The Gibson is smaller (scale) & much lighter in weight. Neck widths are similar to my "feel". My Gibson is a sunburst finish & the neck is also a "gloss" finish, which makes it feel different (can get a bit "sticky" if my hands sweat) to the matt finish on the Martin neck.

In terms of sound to my fairly naive ears, the Gibson is quieter but with more direct attack, which falls away quicker. The Martin is much louder & has more sustain. I like both but tend to use the J-45 more for fingerstyle stuff or just mucking around on the "couch", whilst the HD-28 suits me better for flatpicking & heavy strumming stuff.

tkuane
06-11-2009, 03:30 AM
They're both nice guitars. I don't have anything I really dislike about either of them. Describing sound with words is like translating a few times. From my ears to my words to your ears. And we don't have a complete consensus on the words we use to describe sound. Some information is bound to be left out and misrepresented.

There's no subtitute to listening and hearing for yourself. I have a J-45, and although I don't play it much anymore, it was the best guitar I ever encountered before discovering small workshop makers.

Doubleneck
06-11-2009, 05:50 AM
Have an old J-45 which I love. To me the Martin is brighter and I think better made. The Gibson with its sunburst has just the "look" and the sound is to me mellower and more personal.

Acoustic Rick
06-11-2009, 06:27 AM
To me a guy really should have both. :D

rmyAddison
06-11-2009, 06:39 AM
I agree very poor comparison, too many differences.

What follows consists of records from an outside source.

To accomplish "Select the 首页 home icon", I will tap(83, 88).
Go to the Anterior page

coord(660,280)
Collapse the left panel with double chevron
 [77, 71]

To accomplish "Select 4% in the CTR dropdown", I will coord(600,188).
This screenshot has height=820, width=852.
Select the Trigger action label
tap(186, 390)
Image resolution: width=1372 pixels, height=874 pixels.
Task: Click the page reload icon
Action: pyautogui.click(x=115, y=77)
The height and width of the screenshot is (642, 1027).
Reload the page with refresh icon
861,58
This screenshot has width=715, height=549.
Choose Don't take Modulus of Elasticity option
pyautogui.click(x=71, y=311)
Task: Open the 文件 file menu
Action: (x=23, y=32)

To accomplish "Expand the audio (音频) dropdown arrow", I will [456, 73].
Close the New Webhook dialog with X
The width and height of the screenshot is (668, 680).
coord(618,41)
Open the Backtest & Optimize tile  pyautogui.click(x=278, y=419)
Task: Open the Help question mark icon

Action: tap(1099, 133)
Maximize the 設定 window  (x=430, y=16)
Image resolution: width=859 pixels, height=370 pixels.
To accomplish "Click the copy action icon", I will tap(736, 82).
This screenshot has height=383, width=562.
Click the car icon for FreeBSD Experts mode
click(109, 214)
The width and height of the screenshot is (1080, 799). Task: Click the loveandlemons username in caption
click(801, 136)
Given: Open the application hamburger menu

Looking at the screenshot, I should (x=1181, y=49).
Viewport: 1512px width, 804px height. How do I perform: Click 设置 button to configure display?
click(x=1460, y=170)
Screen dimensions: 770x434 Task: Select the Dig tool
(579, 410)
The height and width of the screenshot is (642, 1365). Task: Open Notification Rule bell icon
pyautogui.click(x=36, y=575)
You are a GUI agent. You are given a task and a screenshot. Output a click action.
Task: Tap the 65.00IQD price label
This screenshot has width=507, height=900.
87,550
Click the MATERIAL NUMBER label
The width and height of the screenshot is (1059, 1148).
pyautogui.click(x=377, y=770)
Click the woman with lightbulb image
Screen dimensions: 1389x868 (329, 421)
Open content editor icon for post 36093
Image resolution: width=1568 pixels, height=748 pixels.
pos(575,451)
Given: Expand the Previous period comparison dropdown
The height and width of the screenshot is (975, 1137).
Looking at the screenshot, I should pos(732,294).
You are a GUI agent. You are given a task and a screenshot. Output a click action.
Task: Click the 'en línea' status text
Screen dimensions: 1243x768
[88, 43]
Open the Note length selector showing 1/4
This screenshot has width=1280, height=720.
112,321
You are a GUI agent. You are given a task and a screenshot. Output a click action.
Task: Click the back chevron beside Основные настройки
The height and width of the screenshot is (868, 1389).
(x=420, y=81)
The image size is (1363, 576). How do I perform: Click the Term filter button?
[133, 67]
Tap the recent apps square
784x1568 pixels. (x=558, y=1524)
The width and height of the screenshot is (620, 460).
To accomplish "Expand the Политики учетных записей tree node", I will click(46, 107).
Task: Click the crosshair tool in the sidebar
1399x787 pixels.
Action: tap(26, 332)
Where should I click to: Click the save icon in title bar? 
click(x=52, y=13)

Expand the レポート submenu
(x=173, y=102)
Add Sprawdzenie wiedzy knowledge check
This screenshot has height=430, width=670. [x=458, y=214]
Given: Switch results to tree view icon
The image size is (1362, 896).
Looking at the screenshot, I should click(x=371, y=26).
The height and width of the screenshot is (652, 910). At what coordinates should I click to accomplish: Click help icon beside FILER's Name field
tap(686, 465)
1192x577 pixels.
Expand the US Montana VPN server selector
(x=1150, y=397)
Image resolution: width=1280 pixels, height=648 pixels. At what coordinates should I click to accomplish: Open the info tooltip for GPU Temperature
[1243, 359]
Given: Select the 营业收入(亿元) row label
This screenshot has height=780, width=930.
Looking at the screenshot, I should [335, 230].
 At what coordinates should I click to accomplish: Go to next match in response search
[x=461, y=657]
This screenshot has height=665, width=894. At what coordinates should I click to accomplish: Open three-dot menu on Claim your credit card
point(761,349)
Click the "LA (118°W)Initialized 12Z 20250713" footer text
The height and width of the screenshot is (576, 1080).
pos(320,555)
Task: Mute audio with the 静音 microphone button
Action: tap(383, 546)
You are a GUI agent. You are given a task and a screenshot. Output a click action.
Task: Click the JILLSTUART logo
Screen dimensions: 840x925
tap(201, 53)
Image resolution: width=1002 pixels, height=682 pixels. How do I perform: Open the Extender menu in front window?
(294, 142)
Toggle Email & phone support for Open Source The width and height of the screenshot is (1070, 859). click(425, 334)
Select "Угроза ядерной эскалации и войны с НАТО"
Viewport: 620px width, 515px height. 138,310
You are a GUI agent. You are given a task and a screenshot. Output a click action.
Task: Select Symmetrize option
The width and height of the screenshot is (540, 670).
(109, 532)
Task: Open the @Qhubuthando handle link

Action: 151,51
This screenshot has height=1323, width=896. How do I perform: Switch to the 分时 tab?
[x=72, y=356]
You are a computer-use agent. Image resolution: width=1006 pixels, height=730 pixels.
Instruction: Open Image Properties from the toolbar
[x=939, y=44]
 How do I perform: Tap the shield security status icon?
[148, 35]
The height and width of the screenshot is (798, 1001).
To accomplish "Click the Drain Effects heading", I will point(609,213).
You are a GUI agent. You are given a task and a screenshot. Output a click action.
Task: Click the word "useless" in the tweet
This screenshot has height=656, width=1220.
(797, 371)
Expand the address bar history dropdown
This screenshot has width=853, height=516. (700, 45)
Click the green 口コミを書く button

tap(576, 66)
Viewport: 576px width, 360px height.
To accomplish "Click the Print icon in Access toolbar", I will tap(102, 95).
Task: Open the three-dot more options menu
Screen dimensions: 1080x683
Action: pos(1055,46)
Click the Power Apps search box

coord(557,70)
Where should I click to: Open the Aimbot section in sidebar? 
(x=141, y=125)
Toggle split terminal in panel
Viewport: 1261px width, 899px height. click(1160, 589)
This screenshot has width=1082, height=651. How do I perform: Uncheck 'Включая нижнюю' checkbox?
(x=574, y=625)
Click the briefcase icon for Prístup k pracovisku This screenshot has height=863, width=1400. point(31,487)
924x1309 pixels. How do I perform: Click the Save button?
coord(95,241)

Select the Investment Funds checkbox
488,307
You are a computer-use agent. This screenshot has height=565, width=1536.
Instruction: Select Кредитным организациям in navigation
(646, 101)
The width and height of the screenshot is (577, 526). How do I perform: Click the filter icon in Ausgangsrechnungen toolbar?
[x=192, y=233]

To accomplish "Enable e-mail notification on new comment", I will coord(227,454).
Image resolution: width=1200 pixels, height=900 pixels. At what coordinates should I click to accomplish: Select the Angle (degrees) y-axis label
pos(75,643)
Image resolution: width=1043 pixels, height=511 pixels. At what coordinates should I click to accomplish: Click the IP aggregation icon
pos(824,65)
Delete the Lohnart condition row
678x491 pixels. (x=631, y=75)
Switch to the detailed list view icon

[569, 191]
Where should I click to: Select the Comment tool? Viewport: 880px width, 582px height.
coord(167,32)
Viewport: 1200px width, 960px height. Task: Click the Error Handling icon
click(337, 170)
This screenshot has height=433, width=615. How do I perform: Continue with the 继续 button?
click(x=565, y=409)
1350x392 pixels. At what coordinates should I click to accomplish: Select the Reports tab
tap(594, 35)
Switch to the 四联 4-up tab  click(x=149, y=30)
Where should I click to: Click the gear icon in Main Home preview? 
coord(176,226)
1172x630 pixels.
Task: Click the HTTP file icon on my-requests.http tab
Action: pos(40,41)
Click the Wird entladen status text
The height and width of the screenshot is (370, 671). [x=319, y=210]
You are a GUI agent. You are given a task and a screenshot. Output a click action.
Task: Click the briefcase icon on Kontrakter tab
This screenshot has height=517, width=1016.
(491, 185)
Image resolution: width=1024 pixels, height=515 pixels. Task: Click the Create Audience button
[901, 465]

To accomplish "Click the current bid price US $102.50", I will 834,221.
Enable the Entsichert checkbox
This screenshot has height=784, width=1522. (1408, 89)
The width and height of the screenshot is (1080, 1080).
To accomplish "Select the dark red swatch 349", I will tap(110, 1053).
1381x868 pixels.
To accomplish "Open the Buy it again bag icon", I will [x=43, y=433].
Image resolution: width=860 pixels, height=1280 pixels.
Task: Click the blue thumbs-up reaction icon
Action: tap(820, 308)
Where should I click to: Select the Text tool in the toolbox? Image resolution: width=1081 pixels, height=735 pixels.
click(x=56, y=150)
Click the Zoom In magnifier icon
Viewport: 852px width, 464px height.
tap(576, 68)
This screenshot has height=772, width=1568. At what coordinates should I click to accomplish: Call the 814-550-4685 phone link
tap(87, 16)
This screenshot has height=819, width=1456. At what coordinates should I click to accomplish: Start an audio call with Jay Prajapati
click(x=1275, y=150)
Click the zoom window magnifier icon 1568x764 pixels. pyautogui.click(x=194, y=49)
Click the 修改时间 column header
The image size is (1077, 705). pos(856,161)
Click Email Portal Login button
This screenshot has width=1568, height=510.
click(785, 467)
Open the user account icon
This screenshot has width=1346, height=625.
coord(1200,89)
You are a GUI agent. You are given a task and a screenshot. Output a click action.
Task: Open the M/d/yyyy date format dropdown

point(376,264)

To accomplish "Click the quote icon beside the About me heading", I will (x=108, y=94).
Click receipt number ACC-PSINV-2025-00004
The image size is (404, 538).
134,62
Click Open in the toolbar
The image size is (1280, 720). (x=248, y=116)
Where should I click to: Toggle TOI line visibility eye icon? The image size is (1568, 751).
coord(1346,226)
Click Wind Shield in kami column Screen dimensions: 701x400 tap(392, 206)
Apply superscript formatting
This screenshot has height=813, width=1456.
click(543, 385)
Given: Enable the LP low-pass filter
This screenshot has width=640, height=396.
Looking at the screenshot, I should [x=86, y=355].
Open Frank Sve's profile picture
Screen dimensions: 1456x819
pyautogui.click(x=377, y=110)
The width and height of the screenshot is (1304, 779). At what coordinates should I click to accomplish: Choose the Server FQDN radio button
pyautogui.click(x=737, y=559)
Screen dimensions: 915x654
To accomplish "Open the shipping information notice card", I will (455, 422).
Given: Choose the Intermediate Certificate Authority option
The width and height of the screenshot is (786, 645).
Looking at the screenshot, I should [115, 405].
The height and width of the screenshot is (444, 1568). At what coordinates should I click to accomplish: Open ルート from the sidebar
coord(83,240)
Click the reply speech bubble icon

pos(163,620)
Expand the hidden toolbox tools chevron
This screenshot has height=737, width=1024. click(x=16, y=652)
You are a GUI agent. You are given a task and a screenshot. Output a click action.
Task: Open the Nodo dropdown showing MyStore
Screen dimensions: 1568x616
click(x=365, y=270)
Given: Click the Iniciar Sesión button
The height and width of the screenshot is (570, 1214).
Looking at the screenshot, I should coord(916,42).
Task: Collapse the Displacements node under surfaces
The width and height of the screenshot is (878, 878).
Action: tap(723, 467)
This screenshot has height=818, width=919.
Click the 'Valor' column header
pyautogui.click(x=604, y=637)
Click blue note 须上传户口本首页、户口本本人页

Martins sound like Martins and Gibsons like Gibsons, take your pick or choose both but long versus short scale , different woods, nothing to really compare apples to apples, they are different animals.

actaylor
06-11-2009, 06:42 AM
I have the standard D-28. I used to own a J-45. They are very different guitars, IMHO. I sold my J-45 and regret doing so. Love my Martin, but the J-45, with its shorter scale, was fun to play. Maybe one day I'll own another..

patticake
06-11-2009, 06:57 AM
and not all j-45's sound exactly the same, either. age, among other things, can make a huge difference. i'm a big fan of the sound and feel of j-45's, or at least the ones i've played.

1cubilindo
06-11-2009, 07:10 AM
I have a D-28 and a J-50 so the difference is actually more pronounced to my ear. Loud vs Subtle. One's sound is direct and the other just embraces you. Would not trade either.

Navajo Chief
06-11-2009, 07:41 AM
I also own and love both!!!!!

Yaz1009
06-11-2009, 08:10 AM
It is round shouldered like the 45, but with Rosewood and a longer scale.

davenumber2
06-11-2009, 08:17 AM
Gibson also makes a J-45 Rosewood if you prefer the rosewood sound to the mahogany. I like the shorter scale on the J-45. Just agrees with me better. But, as has been said, you just need to play 'em.

SpruceTop
06-11-2009, 08:23 AM
Can anyone explain to me the difference in sound between these two. I have a Martin HD-28 that I love, but the smaller body of the Gibson is interesting to me. How would any of you characterize the difference between the two. Thanks.

Both the Martin HD-28 and Gibson J-45 can be loud! The Martin HD-28 has a darker rosewood tone while the mahogany back and sides Gibson J-45 coupled with its bracing pattern has the wonderful Gibson midrange presence and is more "open" sounding than the Martin HD-28. With their scalloped braces--forward-shifted on the J-45--both guitars feature prominent bass emphasis and a warm overall resonance and make great flatpicking and fingerpicking guitars. Dimensionally, the Gibson J-45 is a bit wider and deeper than a Martin HD-28. The Gibson's 24-3/4" scale length with it's lesser string-tension vs. the Martin's 25.4" scale length makes the Gibson an easier-playing guitar. If a guitarist is into dreadnought guitars, they should have a Martin HD-28 and a Gibson J-45 in their stable as the tone characteristics and playability of each are different enough that each guitar is a refreshing change from the other.

A new Gibson J-45 (regular mahogany back and sides model) will be a bit less costly than a Martin HD-28 and the J-45 includes the L.R. Baggs Active Element pickup/preamp with soundhole volume control while a new Martin HD-28 is acoustic-only.